**Work request**
Stopping at the line that holds "Given: Navigate to Coupon Codes", repeat the lines below exactly, starting from the very first and including that final line.

Stored data:
▬▬▬▬▬▬▬▬▬▬

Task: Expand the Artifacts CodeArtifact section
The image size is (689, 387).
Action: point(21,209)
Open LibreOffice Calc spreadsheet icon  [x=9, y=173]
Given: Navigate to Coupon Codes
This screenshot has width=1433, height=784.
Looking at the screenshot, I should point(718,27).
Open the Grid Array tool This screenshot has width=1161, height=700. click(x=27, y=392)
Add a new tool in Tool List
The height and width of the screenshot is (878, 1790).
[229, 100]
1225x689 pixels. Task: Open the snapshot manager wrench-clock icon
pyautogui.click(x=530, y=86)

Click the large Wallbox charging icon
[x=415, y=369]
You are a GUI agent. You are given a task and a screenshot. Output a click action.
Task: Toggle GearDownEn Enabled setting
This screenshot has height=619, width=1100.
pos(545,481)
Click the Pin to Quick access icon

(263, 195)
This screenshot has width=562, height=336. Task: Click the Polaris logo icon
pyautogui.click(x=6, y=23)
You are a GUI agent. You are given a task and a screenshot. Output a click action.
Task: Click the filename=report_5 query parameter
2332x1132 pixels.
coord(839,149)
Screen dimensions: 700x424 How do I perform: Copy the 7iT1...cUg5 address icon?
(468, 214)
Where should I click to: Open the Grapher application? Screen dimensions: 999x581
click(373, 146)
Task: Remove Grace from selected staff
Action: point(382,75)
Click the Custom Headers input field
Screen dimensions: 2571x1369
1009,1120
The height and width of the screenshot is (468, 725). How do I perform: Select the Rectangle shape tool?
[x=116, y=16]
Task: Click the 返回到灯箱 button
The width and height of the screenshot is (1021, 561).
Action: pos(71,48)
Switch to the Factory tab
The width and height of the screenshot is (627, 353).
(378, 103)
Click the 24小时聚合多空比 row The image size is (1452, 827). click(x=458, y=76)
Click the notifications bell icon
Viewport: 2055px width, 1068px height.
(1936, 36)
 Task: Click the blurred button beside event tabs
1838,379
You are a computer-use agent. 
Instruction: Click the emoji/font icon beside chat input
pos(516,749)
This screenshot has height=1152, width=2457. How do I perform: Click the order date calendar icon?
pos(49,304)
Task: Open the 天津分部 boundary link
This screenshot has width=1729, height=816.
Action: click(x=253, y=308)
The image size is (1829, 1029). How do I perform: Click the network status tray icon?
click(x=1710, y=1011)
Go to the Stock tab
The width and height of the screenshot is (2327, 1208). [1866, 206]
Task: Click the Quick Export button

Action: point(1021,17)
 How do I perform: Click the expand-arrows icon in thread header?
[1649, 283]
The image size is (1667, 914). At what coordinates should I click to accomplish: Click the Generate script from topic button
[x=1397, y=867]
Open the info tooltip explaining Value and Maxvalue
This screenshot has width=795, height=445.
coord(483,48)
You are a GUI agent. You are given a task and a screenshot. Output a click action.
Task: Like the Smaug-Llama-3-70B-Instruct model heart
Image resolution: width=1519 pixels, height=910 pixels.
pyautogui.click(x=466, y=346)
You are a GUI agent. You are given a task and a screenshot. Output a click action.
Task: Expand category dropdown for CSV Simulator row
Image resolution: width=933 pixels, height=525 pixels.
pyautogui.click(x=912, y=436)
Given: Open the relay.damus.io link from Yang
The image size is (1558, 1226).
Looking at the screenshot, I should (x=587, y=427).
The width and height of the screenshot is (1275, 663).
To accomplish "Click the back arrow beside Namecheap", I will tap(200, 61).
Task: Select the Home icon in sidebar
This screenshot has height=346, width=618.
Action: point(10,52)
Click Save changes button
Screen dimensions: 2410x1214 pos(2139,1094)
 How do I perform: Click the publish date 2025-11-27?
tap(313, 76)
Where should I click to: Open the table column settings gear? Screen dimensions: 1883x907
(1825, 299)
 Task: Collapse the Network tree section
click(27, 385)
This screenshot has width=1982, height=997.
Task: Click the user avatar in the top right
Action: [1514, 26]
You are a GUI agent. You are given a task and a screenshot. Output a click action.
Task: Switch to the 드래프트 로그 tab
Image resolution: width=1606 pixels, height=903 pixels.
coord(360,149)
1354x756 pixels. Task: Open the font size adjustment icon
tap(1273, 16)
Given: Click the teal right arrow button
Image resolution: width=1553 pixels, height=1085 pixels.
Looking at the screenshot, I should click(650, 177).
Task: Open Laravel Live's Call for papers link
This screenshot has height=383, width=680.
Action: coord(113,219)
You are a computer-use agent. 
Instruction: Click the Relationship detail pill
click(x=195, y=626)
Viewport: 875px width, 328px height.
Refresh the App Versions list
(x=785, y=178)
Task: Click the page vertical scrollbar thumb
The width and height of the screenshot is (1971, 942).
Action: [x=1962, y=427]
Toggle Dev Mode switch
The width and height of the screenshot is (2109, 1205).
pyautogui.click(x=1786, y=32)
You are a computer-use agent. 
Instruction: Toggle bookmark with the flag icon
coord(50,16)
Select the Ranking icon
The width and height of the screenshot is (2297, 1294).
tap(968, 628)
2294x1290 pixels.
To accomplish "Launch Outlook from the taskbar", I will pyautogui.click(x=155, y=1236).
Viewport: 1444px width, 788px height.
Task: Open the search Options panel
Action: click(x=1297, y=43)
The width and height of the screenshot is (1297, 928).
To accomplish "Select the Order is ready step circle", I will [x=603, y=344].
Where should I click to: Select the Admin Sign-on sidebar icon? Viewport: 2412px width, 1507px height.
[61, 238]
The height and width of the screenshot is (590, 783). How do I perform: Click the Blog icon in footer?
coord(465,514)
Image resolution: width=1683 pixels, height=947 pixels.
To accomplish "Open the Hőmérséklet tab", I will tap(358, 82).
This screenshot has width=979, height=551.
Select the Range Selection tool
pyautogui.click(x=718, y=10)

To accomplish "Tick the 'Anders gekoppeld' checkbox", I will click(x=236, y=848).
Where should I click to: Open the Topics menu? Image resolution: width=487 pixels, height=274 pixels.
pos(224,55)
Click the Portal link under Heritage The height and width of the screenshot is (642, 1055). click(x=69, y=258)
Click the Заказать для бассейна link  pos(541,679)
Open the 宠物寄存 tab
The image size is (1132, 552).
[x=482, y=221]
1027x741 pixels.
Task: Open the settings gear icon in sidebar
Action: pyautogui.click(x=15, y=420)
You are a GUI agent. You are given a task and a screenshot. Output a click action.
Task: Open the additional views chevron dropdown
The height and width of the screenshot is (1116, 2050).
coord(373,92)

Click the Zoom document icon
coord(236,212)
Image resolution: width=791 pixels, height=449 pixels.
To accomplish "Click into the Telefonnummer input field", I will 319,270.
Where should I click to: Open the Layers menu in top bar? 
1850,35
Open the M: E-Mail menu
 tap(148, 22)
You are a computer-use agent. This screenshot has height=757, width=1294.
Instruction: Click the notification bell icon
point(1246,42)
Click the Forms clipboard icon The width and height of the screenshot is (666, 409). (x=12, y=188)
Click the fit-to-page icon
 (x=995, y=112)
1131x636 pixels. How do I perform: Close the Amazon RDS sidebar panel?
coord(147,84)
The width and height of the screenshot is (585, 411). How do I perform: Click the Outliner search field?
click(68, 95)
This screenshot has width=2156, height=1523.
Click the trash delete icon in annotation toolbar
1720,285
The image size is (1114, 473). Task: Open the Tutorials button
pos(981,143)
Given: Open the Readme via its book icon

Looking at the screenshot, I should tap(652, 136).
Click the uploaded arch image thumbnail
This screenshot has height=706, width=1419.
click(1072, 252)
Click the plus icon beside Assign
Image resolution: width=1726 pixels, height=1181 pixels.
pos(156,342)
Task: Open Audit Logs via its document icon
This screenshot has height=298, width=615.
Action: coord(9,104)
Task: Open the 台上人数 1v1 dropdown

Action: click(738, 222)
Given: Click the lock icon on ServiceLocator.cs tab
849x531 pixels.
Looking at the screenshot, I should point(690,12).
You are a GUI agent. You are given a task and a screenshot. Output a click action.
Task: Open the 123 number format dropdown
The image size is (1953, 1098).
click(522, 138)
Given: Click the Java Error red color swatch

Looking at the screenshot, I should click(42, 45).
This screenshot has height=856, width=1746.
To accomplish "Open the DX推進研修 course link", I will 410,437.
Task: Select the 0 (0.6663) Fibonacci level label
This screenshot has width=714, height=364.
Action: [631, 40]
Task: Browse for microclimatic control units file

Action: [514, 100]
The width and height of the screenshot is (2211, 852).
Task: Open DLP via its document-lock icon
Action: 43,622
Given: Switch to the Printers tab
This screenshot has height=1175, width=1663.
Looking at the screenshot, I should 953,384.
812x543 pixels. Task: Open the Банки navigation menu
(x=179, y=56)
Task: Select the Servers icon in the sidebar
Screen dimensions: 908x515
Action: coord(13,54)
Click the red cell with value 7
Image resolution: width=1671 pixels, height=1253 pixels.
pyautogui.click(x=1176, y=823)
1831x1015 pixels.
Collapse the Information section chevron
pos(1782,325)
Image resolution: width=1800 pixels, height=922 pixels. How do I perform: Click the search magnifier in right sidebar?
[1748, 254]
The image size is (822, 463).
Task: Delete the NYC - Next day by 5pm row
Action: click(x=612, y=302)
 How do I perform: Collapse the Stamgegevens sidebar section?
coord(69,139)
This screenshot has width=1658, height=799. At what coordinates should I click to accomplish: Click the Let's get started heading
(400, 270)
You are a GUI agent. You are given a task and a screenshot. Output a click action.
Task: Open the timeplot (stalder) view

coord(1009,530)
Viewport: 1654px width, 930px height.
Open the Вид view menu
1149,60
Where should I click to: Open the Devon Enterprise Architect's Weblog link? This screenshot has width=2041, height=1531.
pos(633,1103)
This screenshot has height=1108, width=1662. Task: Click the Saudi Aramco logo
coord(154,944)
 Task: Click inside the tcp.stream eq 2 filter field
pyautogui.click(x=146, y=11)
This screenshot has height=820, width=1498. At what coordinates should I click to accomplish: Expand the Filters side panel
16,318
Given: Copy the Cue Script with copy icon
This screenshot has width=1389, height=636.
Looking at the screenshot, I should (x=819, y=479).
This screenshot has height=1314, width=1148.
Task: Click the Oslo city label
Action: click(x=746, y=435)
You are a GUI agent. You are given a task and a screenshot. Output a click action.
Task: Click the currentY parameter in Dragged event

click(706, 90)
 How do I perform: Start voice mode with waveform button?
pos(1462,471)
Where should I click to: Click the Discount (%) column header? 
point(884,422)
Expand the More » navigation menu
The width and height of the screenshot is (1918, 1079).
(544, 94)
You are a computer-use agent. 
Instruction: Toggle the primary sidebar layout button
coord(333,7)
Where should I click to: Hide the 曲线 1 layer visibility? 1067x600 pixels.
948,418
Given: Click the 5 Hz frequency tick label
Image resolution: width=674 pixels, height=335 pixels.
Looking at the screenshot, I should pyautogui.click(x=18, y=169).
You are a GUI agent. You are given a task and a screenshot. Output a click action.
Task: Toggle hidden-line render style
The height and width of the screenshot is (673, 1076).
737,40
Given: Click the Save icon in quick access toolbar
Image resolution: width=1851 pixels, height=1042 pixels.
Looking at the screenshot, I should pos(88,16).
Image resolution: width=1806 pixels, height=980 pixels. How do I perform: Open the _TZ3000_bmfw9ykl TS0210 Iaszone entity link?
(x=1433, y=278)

▬▬▬▬▬▬▬▬▬▬

**Solved exercise**
Task: Expand the Artifacts CodeArtifact section
The image size is (689, 387).
Action: point(21,209)
Open LibreOffice Calc spreadsheet icon  [x=9, y=173]
Given: Navigate to Coupon Codes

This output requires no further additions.